The reality is we’re looking for Truth wherever it may be found, in whatever context it expresses itself in, and regardless of who throws it on the table. As long as that Truth resonates with the legitimacy checklist that our generation requires, we buy into it. And that checklist is as follows: authentic, logical, heart-driven, and an alignment with scripture. Perhaps I shouldn’t be so bold as to proclaim this checklist applicable to all in my generation – but it’s definitely my own worldview legitimizer. Notice that some of these adjectives fit perfectly well within a modernist paradigm and some within a post-modernist paradigm. And that’s just the point: we’re not into labels; we’re more both/and rather than either/or. It’s difficult to categorize us because Truth cannot be categorized and the pursuit of Truth, I think, will lead one to eventually break down the walls of the boxes that each of have neatly stored our theologies in during our fairly normal upbringings.
At least, this is where I’m coming from these days. This may not be how many of us with a fairly normal shared Christian experience would articulate the faith but if my suspicion is correct, then what I’m saying here connects with you, even if you don’t realize it. You might be under the assumption that what Bell spews from the pulpit is a conundrum of Jesus-confessing liberal emotionalism or, alternatively, what Driscoll yells is narrow-minded conservative dogma, but such caricatures is neither accurate nor healthy. If we can begin with the assumption that both sides—and all those representing sides in between or even beyond this spectrum—are earnestly in pursuit of Truth and figuring out how to live out this Truth, then maybe we can begin to appreciate and even embrace what each brings to the table. We don’t have to agree with them, but we should at least be willing to springboard off of these perspectives to formulate our own worldviews. I say this cautiously, even now, fully aware of what some may think and how some might respond to this proposal.

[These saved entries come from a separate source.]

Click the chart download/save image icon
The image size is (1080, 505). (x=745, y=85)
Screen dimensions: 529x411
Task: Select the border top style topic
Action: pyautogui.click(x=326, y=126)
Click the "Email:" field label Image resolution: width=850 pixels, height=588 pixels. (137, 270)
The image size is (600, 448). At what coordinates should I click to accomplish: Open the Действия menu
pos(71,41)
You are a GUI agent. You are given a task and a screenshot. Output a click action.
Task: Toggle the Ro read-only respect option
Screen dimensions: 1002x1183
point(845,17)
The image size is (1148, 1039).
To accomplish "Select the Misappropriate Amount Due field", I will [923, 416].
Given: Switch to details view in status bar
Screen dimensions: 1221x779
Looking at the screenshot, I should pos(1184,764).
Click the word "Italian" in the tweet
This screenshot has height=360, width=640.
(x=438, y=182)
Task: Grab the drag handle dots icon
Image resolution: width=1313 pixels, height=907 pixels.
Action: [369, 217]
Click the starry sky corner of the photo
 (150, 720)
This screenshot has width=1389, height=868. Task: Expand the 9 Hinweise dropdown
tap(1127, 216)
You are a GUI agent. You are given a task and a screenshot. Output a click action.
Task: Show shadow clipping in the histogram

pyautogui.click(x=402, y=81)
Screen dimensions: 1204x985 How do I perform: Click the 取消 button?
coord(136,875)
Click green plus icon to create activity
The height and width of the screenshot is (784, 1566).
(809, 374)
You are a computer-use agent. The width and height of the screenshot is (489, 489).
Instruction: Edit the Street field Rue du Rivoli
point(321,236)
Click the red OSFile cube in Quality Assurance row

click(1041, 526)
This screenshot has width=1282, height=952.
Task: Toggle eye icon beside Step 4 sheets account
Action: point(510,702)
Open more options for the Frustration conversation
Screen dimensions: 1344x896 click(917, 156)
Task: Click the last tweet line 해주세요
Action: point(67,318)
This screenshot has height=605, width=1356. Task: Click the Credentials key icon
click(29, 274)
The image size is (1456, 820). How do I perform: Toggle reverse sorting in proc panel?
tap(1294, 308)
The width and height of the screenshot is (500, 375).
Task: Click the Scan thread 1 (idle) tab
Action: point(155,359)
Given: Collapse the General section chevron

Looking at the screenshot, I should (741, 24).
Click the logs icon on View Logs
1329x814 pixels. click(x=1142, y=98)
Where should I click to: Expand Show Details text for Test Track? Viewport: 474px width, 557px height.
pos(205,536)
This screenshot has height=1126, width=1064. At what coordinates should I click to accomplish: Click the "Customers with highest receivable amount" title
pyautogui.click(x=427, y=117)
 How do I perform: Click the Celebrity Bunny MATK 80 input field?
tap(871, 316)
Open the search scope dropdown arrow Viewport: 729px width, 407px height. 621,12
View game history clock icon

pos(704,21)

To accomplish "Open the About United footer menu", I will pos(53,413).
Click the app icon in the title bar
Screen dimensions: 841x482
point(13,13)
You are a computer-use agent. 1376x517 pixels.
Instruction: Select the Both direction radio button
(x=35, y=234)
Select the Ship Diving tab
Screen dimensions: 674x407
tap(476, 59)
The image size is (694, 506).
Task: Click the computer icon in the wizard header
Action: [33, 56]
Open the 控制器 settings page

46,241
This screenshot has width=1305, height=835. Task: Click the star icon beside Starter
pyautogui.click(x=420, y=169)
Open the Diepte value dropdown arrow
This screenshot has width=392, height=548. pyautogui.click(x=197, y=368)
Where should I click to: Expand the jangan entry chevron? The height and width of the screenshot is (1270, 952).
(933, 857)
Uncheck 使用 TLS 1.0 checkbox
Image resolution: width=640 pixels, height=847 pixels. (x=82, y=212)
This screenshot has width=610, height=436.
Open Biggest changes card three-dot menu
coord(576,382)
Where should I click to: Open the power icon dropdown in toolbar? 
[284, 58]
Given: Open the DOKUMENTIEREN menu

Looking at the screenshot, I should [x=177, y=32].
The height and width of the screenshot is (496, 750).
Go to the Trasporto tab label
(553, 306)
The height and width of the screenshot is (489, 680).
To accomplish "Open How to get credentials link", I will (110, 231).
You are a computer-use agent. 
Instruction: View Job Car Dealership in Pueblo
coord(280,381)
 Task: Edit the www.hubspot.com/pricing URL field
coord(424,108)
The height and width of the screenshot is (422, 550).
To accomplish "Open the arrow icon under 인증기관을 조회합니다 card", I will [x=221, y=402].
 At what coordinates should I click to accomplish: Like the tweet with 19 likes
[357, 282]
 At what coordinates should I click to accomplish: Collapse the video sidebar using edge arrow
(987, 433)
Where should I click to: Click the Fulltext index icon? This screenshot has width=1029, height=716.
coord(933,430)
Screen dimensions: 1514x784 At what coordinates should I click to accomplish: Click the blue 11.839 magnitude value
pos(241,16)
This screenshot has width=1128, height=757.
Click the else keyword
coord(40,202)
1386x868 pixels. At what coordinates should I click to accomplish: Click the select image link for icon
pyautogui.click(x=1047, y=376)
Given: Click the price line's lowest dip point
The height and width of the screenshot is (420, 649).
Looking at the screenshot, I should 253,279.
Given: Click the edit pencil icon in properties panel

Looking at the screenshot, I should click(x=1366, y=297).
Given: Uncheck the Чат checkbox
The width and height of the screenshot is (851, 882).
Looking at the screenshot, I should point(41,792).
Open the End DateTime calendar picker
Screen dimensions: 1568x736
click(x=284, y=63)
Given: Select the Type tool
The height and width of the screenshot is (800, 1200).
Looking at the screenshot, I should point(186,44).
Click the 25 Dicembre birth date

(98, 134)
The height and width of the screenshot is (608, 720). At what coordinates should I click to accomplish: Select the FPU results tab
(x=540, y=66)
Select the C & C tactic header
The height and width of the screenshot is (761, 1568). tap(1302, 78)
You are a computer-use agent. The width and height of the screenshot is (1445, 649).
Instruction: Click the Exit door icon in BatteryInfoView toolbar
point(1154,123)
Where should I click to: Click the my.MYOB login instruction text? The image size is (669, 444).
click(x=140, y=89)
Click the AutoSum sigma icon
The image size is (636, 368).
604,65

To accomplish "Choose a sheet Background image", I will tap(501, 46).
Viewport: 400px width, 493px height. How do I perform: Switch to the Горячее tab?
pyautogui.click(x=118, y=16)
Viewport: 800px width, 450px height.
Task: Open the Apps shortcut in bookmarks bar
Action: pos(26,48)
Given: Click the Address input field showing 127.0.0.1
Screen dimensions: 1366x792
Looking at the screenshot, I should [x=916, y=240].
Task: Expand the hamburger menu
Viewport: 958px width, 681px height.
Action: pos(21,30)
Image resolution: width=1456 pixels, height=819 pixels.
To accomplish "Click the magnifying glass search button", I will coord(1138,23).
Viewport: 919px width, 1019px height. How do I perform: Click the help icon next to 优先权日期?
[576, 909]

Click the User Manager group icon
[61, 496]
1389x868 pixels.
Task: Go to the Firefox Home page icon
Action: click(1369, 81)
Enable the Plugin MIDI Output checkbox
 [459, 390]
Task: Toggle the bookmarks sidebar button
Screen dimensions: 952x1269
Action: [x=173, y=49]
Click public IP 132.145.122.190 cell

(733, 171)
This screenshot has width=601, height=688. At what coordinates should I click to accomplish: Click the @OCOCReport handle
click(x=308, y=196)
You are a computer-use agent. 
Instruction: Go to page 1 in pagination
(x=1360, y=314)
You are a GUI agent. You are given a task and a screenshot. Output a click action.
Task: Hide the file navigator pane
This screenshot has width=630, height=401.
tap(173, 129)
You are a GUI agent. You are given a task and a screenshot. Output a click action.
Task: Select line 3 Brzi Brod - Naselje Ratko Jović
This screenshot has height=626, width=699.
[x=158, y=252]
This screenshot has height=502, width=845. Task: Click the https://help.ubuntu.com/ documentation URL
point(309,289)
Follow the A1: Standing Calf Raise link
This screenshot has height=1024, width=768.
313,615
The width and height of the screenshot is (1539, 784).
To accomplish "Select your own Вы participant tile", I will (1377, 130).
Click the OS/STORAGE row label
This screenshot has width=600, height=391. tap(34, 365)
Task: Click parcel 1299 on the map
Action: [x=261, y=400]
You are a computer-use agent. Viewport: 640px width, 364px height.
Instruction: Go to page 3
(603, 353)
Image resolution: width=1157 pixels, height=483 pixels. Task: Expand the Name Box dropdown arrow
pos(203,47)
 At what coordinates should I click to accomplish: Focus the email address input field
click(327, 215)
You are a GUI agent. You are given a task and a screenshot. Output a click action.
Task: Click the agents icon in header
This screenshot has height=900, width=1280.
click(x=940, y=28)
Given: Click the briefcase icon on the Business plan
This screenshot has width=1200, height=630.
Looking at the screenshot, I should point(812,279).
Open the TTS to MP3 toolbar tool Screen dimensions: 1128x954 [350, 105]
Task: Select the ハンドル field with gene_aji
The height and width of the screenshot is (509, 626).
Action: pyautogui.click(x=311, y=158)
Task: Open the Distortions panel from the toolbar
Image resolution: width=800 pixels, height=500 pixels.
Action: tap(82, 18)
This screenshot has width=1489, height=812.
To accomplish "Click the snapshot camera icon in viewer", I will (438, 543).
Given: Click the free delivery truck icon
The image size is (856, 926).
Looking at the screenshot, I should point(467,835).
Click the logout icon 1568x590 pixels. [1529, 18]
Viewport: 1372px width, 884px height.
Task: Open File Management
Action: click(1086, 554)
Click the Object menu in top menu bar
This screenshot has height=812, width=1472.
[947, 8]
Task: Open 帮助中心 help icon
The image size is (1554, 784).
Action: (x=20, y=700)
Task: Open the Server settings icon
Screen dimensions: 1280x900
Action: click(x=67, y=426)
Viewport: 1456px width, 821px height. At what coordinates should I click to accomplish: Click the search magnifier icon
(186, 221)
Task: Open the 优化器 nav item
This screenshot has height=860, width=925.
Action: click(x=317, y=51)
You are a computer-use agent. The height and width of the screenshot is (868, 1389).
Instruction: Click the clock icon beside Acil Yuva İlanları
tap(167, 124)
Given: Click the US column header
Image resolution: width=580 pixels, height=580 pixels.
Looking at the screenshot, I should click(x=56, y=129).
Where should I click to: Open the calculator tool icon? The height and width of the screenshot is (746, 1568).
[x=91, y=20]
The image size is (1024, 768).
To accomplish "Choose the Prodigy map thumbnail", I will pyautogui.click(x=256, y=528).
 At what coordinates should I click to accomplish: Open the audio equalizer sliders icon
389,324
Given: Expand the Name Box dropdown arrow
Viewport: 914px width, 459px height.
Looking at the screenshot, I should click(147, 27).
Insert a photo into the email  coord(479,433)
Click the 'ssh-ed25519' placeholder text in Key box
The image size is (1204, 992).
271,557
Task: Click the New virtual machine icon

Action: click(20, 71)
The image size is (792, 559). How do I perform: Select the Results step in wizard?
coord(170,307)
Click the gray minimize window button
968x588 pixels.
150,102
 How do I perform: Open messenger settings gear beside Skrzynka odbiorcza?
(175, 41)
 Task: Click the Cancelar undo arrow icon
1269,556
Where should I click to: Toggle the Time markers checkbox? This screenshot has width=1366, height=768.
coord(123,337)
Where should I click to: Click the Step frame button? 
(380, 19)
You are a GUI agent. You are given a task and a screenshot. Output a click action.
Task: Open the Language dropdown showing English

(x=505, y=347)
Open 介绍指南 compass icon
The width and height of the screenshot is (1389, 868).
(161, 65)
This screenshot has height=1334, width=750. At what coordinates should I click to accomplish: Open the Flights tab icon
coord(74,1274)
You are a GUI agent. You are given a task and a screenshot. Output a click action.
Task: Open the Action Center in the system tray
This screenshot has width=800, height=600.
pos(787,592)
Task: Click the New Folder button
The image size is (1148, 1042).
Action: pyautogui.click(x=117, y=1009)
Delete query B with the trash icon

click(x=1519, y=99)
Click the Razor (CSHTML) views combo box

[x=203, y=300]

And that’s the thing, whatever “sides” speak into it, our theologies and our worldviews need to work in the here and now. We can deconstruct and reconstruct our worldviews until we arrive, but ultimately, our worldview needs to make sense now, in this world, in the contexts we find ourselves in day-to-day. I played squash with a guy a while ago with about 25 years on me. I could tell in the first two games that he was disgruntled and seemingly not present. His mind was elsewhere. Before the third game I asked him what was up and he began to unveil how his marriage of 17 years had collapsed 9 months earlier and that certain choices his estranged wife had made had completely wrecked his life, sending him into a downward spiral. He felt hopeless and directionless, and there was a very real sense that he needed some clue as to how to move on. I listened to his story, which in itself can be cathartic, and then I gave him some advice about making choices and then moving forward, advice that I believe stemmed from God and would, if applied, ultimately be transformative in his life. It was practical and rooted in the here and now. Whether I was neo-reformed, emergent, mainstream non-committal, or anything in between wasn’t the point. It sounds cliché but grace, love, and compassion aren’t categorically appropriated to any one perspective within our tradition. They transcend it all for the sake of healing the soul and revealing the Author of life. This guy needed to have direction that would steer his life away from the impending train wreck it was fast becoming. Whether or not what I said did have any impact, I can’t be sure. We played 3 more games; he duly trampled me, and then quickly left the court without a goodbye.